Суровая зима | страница 10
Плакат с объявлением мобилизации, словно пламя, пожрал целый ворох мелких невзгод. Он понимал Хелену, которую тоже освободила война. Она же и привела к нему эту девушку. Леамо почувствовал, что буквально сходит с ума от желания.

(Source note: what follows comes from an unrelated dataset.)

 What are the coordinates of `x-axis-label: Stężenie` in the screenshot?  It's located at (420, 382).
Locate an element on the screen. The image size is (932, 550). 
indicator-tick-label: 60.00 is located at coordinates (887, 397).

Он покинул морской берег и вот уже в центре города. Тут из подъезда вынырнула шлюха. Над головой она держала раскрытый зонтик.
— Пойдем, милок, — предложила она Леамо.
Леамо взглянул на нее:
— Зачем?
— Всего сто су, только для тебя, недорого.
Леамо пожал плечами:
— Клянчит сотню, а не может даже объяснить зачем.

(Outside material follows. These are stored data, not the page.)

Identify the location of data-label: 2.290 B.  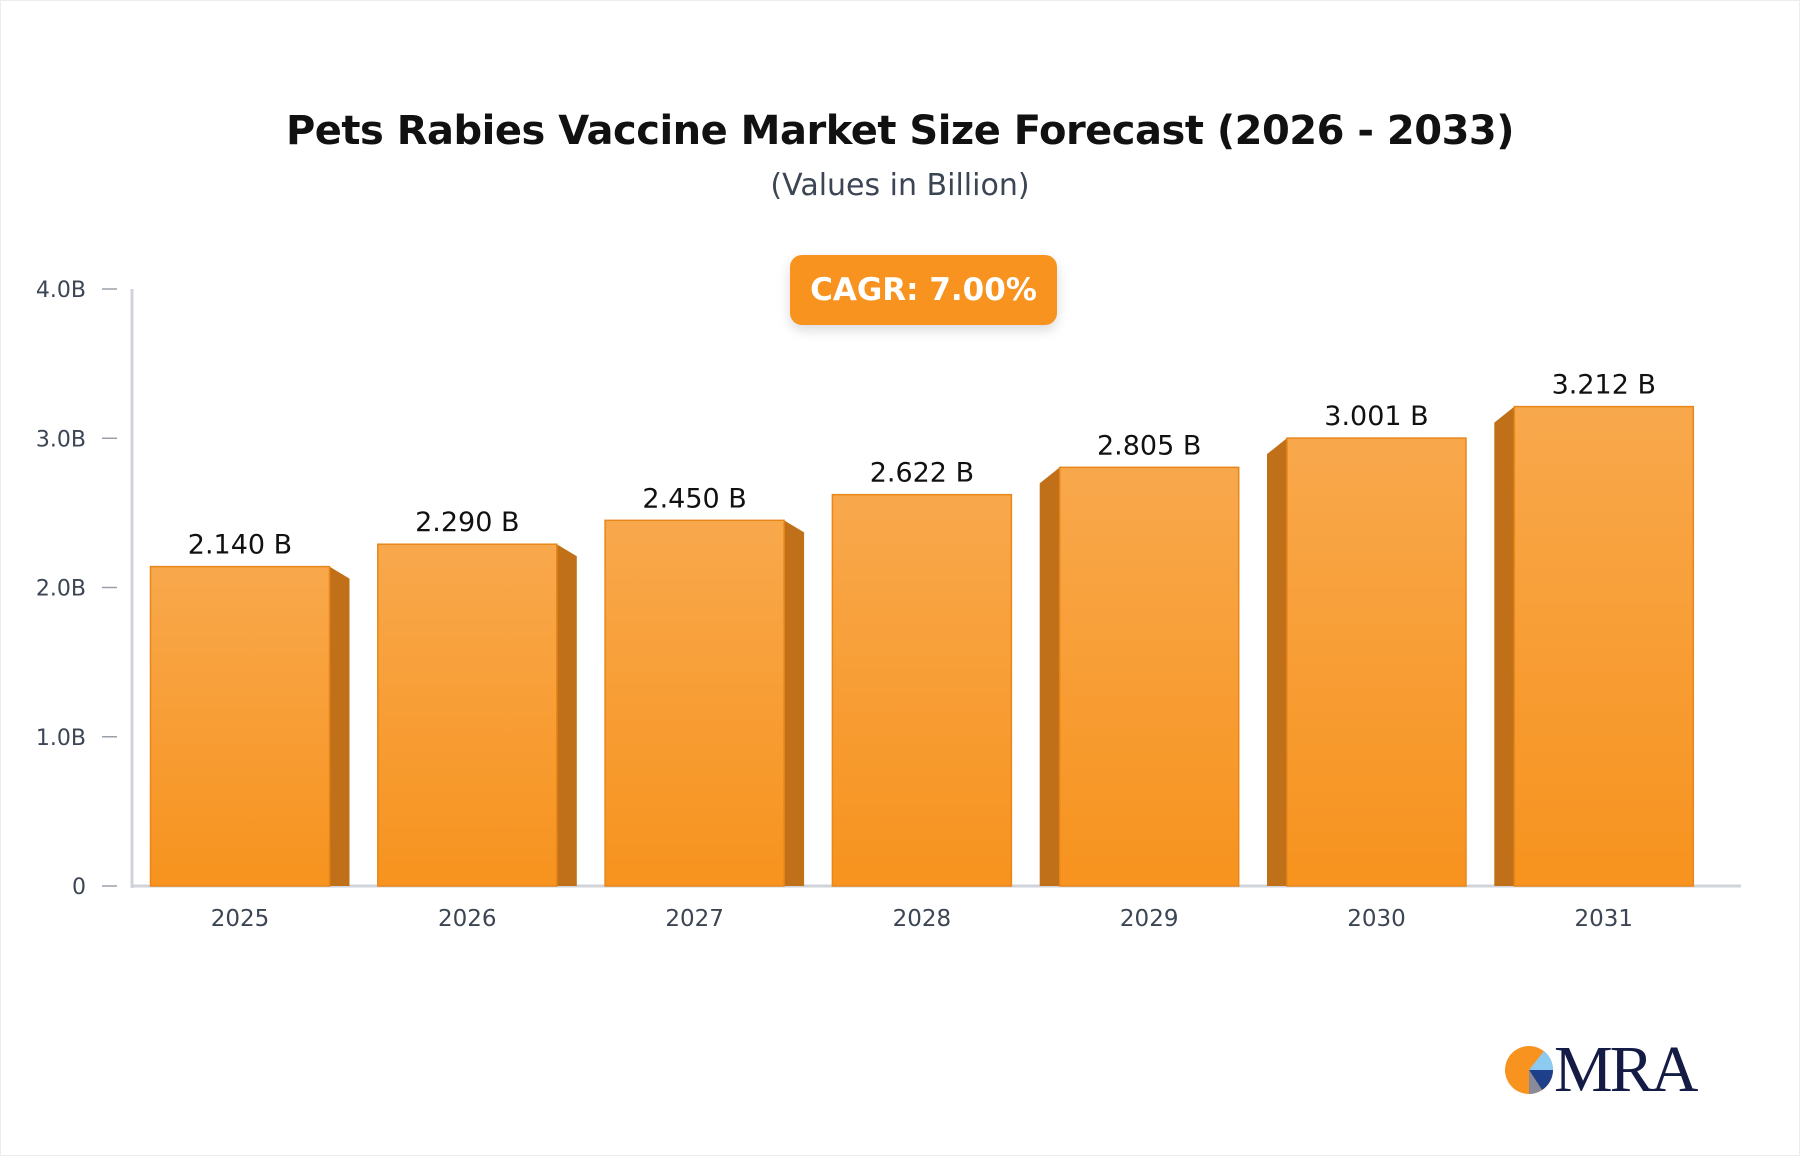
(467, 522).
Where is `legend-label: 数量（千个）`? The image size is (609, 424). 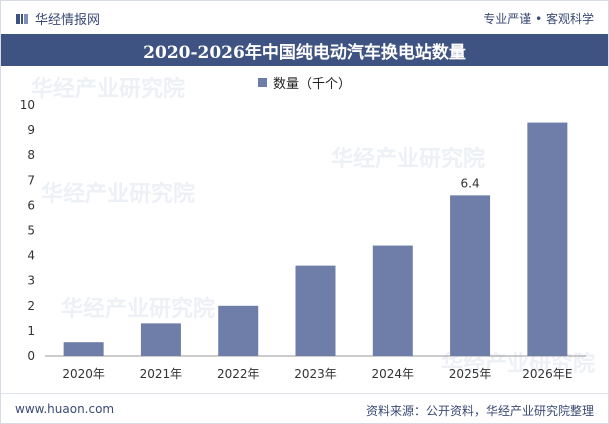
legend-label: 数量（千个） is located at coordinates (312, 84).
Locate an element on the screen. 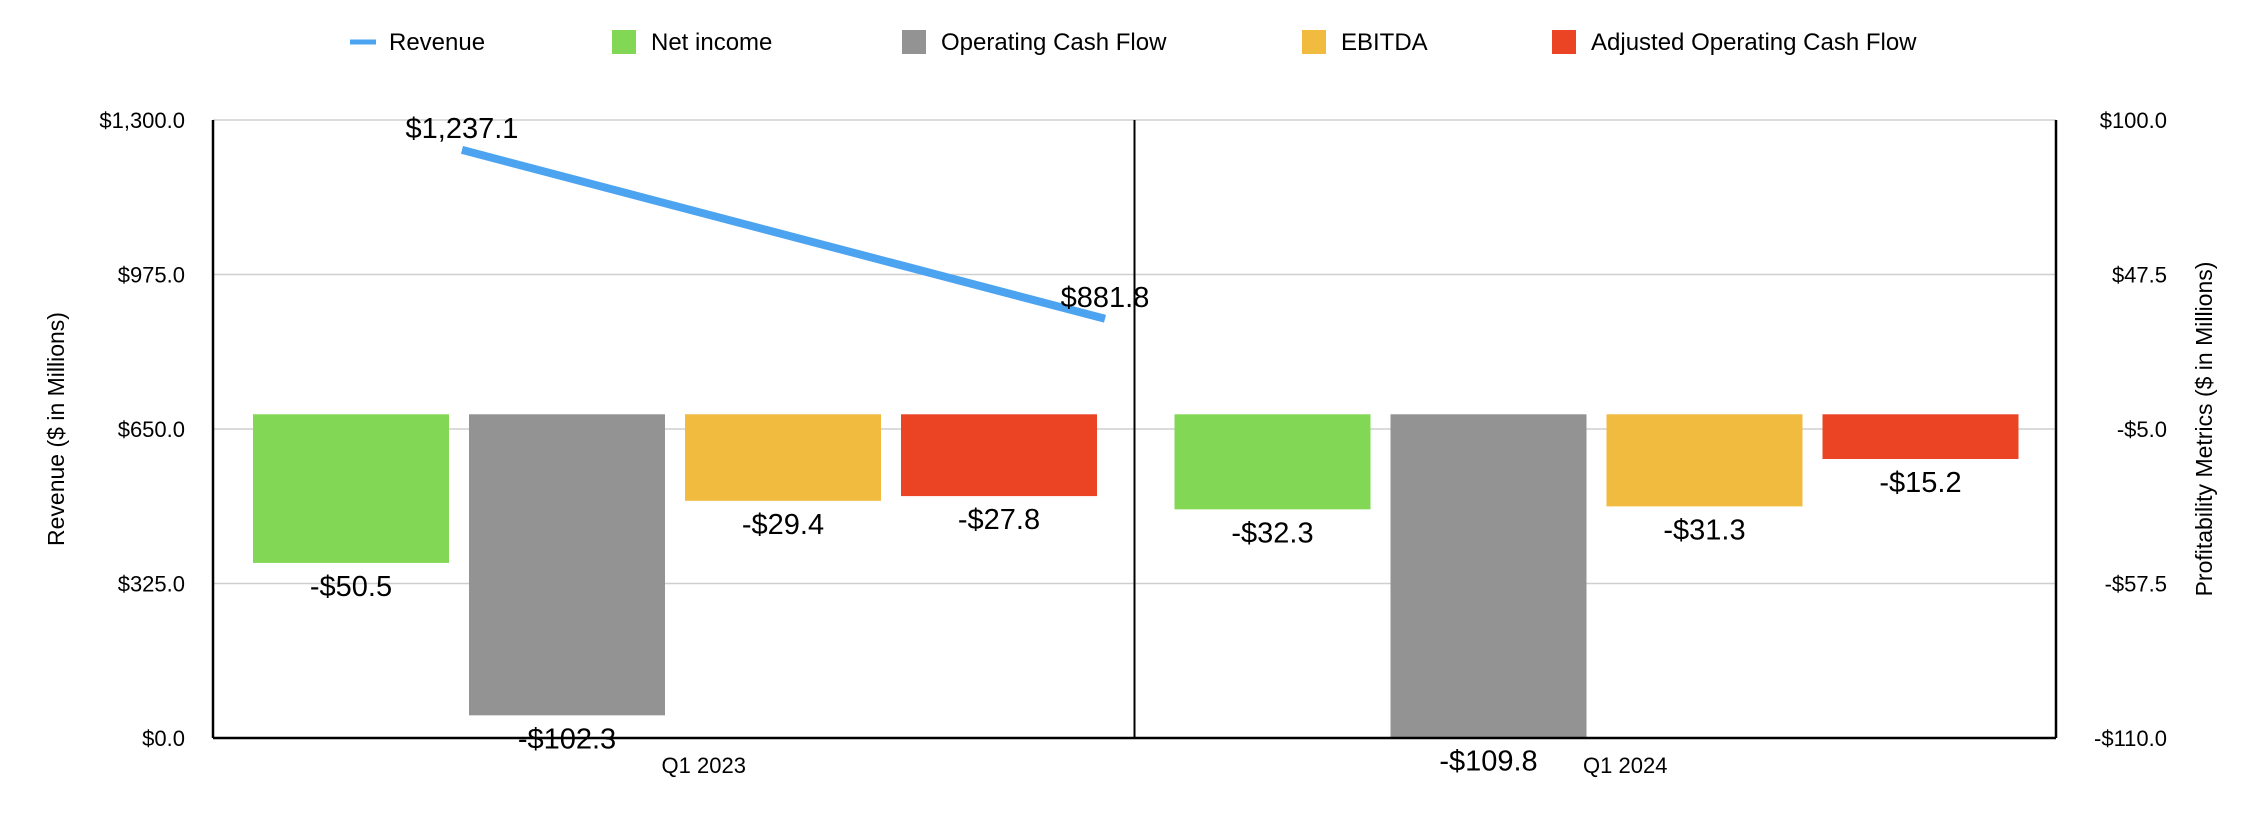 This screenshot has height=828, width=2256. left-tick-label: $0.0 is located at coordinates (164, 738).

И отправился восвояси. А девка орала ему вслед:
— Сволочь! Хам! Невежа!
Он же просто сатанел от желания. Хелена.
Хелена. Хелена.
Хелена.
VI
Когда Леамо вошел в лавочку мадам Дютертр, она как раз лечила насморк посредством неизвестных сил природы, то есть сморкалась в платок, обильно смоченный медным купоросом. Объяснив сущность подобной операции, она тут же попросила его помалкивать, так как опасалась насмешек профанов. Он слушал ее с раздражением. Наконец дама иссякла, и Леамо принялся листать старые книжки.

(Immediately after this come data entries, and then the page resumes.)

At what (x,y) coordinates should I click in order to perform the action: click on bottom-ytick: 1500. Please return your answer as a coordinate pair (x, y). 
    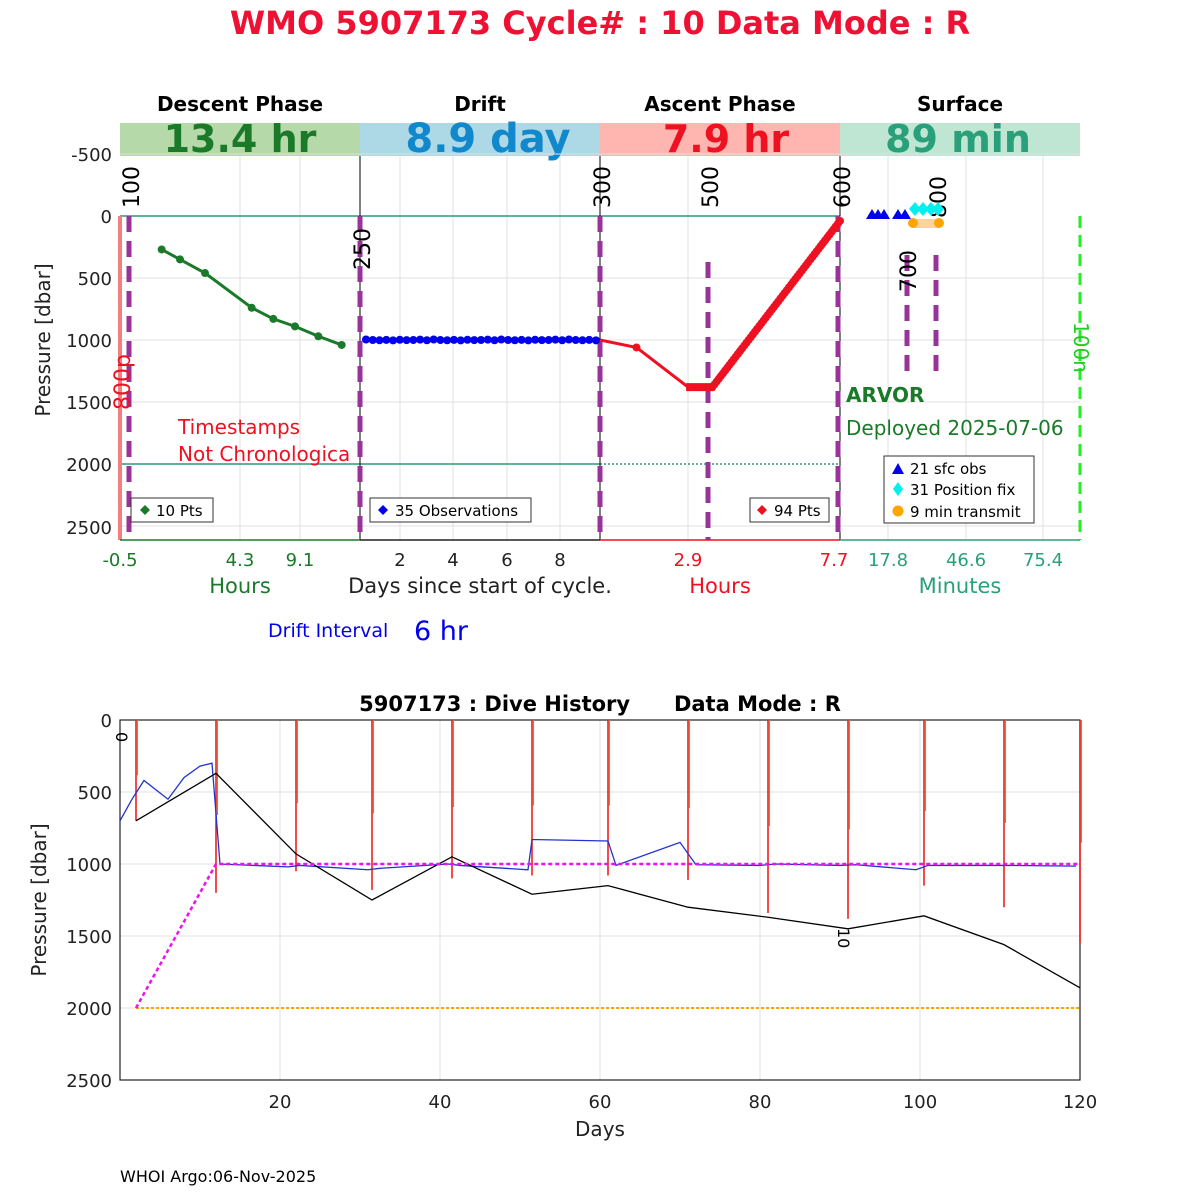
    Looking at the image, I should click on (89, 938).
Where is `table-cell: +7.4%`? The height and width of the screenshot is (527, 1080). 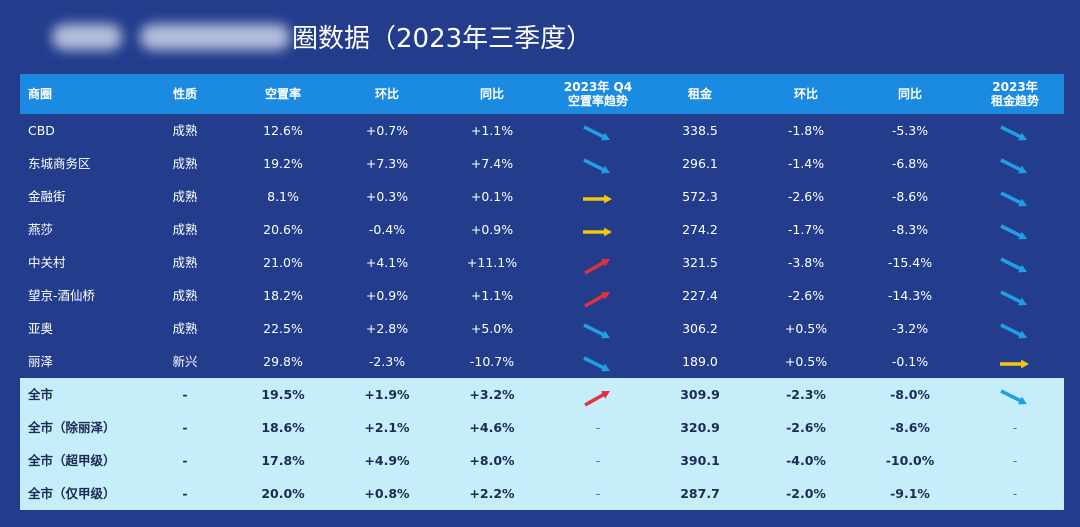
table-cell: +7.4% is located at coordinates (492, 163).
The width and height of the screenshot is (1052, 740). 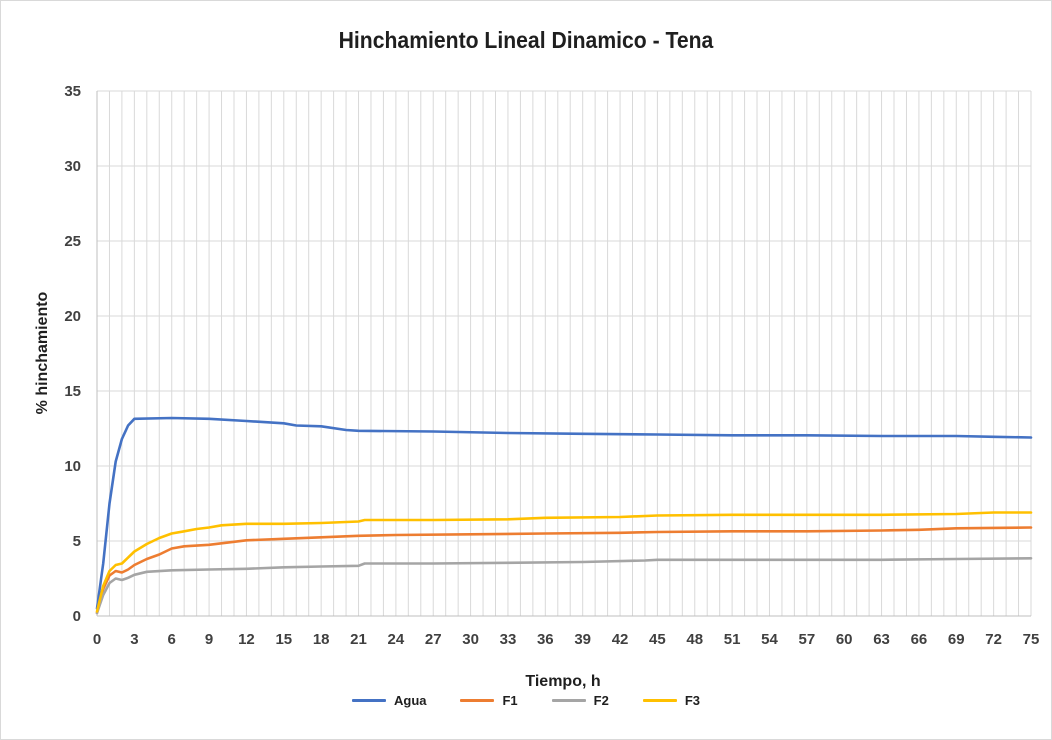 I want to click on x-tick-label: 21, so click(x=358, y=640).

Потом он вновь перешел к новостям дня:
— Читали, что мы бомбили Афины? Надеюсь, от Парфенона камня на камне не осталось.
И усмехнулся:
— Мы ведь защитники цивилизации.
Он замолчал, уставившись в одну точку.
— Вы сегодня какой-то странный, месье Леамо, — заметила мадам Дютертр. — Небось, влюбились?
— Кто? Я? Какая глупость!
Мадам чуть со стула не свалилась от подобного оскорбления.
— Ах извините, — взмолился Леамо, — тысяча извинений, мадам Дютертр. — Я хотел сказать, что ваше предположение неосновательно.
— А что же вы так взвились? Кто она? Блондинка? Брюнетка? Девушка? Замужняя?
— Да если и так, вам-то что? Хотите предложить приворотного зелья?
— Зачем вам зелье? Она что, вас не любит?
— Не надо шутить, мадам Дютертр, это очень серьезно.
Леамо вытащил из кармана часы и принялся разглядывать, словно редкую раковину, драгоценную перловицу.
— Лучше пойду пройдусь. Прощайте, мадам Дютертр. Кстати, месье Фредрик как всегда читает?
— Нет, нет, он приходит по вечерам, после работы. Всегда о вас спрашивает.
— Да я его и в глаза не видел! Он-то что, в меня влюбился?
— Ай-ай-ай, месье Леамо, вы и шутник! — отозвалась мадам Дютертр.
Трамвай отвез Леамо в рабочие кварталы, где сновали машины и рабы. Он оказался в душном, липком пространстве, изнемогающем от безысходности и пороков. Леамо просто упивался своим презрением и ужасом. Он пестовал в себе омерзение к портовому и фабричному плебсу, к этим пьянчугам, грубиянам, бунтарям и грязным свиньям. Городские трущобы были для него прообразом ада (если допустить, что тот существует).